Mi debut:
Yo literalmente vivo del recuerdo. Ahora, después de algunos años de inactividad y desde mi sitio actual, puedo mirar con plena serenidad mi paso por el béisbol. Sin el apasionamiento del juego, me resulta más fácil reflexionar en los sentimientos que ese deporte sembró en mí.
Me veo en la noche de mi debut, con todas esas luces deslumbrantes, con toda esa gente colmando las tribunas y ese ruido ensordecedor como zumbido de abejas que tanto extraño ahora.
Son tan vívidos mis recuerdos, que casi puedo sentir el temblor del lanzador y el sudor nervioso corriendo por sus manos. Tengo que confesar que se siente un poco de miedo. Aunque al estar en el diamante, siempre sabes para lo que estás allí, no se puede evitar esa pequeña dosis de temor.

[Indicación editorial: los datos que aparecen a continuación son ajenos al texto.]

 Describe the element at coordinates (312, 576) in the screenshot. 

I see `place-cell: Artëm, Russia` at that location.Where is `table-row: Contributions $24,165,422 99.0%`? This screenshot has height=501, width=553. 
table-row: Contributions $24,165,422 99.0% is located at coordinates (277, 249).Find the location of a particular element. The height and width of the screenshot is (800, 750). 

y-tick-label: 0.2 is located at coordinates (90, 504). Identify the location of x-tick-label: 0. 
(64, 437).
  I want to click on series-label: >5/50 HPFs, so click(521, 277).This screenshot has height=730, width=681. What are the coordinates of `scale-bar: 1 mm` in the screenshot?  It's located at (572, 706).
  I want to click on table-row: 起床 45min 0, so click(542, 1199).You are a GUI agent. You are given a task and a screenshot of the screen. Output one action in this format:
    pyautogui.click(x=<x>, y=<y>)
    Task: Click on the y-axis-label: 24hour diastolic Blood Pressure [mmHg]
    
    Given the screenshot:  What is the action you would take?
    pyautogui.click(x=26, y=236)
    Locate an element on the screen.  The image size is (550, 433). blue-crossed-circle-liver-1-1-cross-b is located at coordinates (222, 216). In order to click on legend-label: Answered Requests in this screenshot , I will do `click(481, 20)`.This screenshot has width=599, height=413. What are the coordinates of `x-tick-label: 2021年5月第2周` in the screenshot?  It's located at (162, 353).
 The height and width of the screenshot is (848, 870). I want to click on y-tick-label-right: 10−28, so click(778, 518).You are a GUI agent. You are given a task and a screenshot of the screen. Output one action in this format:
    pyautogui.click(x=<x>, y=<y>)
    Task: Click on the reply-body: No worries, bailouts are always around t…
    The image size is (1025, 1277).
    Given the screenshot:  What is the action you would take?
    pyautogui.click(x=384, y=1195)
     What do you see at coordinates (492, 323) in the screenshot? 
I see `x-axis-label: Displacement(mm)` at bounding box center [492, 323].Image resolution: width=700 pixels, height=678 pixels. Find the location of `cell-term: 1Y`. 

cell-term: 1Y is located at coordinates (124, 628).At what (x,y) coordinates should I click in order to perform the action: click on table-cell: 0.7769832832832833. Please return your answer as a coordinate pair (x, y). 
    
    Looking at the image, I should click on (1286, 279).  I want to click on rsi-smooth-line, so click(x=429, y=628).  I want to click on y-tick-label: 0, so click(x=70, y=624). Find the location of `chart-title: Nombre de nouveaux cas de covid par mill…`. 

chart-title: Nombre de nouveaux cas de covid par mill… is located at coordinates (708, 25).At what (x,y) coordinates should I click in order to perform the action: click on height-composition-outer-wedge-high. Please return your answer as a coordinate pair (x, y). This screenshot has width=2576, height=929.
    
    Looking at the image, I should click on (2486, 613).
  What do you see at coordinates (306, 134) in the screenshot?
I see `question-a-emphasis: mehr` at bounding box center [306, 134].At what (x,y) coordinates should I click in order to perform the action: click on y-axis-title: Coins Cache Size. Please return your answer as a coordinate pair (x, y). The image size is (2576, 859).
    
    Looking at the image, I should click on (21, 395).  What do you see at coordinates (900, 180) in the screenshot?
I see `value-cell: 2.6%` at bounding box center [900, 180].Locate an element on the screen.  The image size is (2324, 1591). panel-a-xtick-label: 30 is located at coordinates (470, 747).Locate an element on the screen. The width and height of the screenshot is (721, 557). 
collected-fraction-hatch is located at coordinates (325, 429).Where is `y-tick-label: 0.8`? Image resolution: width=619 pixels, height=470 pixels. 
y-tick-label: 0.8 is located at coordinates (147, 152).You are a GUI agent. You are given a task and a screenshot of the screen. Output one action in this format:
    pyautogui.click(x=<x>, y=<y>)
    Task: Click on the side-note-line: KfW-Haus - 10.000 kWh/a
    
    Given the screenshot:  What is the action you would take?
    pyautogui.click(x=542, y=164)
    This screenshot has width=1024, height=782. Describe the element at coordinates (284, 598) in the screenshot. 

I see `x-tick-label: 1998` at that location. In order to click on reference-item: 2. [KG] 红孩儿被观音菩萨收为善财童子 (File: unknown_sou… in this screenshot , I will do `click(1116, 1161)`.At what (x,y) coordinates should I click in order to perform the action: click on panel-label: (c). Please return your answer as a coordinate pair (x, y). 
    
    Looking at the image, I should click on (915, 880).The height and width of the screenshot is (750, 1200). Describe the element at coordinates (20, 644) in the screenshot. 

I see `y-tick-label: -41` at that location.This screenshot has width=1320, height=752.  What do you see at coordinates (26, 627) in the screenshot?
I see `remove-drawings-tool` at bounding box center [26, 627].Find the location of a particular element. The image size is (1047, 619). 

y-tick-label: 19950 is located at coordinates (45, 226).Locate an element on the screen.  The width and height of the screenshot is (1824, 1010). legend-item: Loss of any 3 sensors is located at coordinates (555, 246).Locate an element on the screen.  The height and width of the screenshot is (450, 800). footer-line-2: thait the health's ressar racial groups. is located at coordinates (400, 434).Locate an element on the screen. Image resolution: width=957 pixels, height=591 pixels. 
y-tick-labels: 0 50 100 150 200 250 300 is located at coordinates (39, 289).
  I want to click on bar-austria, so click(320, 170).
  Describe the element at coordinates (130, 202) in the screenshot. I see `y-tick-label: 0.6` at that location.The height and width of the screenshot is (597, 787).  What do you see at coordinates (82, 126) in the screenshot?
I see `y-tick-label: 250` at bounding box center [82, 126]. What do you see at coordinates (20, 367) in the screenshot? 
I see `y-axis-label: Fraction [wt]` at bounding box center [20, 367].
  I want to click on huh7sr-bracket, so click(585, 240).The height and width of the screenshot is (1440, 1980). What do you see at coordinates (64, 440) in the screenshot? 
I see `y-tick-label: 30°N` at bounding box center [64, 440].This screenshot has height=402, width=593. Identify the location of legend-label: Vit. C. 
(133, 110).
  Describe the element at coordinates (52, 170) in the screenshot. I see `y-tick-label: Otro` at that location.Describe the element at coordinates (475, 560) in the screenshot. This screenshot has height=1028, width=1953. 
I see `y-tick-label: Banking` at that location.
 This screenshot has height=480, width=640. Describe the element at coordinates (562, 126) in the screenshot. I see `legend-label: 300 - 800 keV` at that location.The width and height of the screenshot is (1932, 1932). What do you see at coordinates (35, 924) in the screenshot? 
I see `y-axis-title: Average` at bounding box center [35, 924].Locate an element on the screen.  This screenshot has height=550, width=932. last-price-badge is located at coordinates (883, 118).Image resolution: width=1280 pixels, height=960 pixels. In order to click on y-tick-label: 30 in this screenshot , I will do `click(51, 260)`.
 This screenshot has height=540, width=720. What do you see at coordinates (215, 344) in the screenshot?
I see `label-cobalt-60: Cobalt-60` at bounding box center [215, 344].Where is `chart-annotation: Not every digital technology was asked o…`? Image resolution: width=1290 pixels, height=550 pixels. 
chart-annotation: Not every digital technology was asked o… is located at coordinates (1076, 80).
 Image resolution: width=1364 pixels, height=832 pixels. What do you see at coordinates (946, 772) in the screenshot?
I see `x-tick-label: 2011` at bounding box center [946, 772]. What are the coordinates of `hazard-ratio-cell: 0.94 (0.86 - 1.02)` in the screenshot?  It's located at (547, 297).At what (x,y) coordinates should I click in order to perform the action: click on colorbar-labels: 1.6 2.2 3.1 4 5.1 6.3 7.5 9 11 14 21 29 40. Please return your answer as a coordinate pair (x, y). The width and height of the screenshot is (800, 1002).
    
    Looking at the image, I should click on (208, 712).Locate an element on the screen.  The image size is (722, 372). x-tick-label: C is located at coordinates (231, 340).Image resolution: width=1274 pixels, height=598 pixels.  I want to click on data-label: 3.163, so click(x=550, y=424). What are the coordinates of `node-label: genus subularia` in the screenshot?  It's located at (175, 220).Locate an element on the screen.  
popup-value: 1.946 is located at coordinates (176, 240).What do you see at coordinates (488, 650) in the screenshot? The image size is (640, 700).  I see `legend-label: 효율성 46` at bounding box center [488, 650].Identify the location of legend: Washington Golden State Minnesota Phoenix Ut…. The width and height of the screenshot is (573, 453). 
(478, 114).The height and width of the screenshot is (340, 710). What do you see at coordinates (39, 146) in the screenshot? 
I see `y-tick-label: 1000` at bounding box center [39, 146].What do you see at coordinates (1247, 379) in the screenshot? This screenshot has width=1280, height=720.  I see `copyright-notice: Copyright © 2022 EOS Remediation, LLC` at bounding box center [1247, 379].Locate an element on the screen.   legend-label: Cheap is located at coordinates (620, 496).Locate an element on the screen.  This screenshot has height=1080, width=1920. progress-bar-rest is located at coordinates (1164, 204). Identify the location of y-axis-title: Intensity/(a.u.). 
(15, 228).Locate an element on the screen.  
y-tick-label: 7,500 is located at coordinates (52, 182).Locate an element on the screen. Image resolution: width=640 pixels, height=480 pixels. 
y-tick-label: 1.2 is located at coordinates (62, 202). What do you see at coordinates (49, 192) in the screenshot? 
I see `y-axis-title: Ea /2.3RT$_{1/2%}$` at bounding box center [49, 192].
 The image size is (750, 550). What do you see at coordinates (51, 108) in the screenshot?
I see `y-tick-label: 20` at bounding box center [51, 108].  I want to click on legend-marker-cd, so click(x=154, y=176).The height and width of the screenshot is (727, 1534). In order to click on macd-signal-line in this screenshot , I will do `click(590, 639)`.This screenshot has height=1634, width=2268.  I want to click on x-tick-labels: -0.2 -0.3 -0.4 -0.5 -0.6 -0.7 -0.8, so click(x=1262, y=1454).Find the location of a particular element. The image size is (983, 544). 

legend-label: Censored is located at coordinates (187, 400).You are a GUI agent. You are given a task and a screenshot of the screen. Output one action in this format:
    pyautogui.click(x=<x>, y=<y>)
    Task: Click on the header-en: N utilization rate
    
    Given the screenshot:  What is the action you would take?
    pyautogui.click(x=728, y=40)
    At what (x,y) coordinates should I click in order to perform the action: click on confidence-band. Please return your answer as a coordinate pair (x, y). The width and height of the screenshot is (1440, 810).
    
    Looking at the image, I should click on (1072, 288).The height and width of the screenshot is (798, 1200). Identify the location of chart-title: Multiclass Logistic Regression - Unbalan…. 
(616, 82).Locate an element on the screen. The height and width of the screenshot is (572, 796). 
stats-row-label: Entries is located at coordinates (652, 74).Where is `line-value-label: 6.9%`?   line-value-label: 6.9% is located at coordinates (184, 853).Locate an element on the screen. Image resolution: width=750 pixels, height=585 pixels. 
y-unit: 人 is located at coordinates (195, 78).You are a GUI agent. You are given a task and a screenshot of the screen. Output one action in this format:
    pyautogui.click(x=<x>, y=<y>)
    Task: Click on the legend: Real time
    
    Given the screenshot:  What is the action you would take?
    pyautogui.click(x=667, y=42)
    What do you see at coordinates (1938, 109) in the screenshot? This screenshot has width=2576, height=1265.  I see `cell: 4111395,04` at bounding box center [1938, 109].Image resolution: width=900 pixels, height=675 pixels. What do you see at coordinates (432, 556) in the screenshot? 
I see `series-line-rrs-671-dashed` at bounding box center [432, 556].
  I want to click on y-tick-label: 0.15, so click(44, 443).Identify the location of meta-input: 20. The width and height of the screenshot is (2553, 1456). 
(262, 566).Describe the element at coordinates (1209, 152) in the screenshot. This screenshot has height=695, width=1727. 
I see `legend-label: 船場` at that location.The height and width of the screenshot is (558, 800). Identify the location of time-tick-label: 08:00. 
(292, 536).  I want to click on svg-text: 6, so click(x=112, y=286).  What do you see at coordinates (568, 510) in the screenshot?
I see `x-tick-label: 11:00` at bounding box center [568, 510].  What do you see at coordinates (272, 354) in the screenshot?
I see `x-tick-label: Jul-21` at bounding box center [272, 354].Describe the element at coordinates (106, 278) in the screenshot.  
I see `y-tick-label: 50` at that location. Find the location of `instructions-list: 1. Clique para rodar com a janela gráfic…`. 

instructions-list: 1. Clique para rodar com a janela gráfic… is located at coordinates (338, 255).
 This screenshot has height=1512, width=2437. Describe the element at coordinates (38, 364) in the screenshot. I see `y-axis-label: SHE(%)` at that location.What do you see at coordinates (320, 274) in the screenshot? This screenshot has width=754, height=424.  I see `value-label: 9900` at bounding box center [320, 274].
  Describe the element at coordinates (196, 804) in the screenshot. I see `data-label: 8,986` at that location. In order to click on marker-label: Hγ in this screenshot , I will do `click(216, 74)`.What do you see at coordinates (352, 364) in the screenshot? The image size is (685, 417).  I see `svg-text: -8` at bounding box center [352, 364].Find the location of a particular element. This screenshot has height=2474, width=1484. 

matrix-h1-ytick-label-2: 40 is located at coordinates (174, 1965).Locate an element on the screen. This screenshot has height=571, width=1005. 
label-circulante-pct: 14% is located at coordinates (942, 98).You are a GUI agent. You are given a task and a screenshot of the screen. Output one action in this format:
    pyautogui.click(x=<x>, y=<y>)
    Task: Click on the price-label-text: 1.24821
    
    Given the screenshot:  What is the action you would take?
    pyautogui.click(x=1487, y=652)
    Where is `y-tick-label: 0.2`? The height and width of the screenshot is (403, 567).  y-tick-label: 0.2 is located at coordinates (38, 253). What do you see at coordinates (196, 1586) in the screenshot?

Y luego mirar al bateador encaminarse al home, moviendo amenazadoramente el bate y clavando su rencorosa mirada en ti, es para echarse a correr. Pero no puedes huir, sabes que tienes que estar ahí, con firmeza y desafiar el peligro.
Recuerdo que esa noche el lanzador se decidió por una recta al centro del plato, después de rechazar la señal del catcher que le pedía una curva en cambio. Desde ese momento presentí que algo muy grave ocurriría y me preparé para lo peor.
El zumbido de abejas me envolvió en ese momento y ya no pude ver nada más, solamente escuché un golpe seco de madera y un alarido de incredulidad. Ahora que lo pienso bien, creo haber sentido un airecillo fresco por todo mi cuerpo antes de caer.
Como entre sueños me pareció ver que me levantaban, me marcaban el cuerpo con un número de identificación y me encerraban en una bolsa de plástico.
Desde entonces no he vuelto a ver un diamante de béisbol. Aunque al escuchar la transmisión de los partidos, en el televisor que no puedo ver porque está debajo de este mueble y ver la emoción en el rostro de mi dueño; les confieso que a pesar del batazo que recibí, me gustaría un día de estos echarme dos o tres roletazos.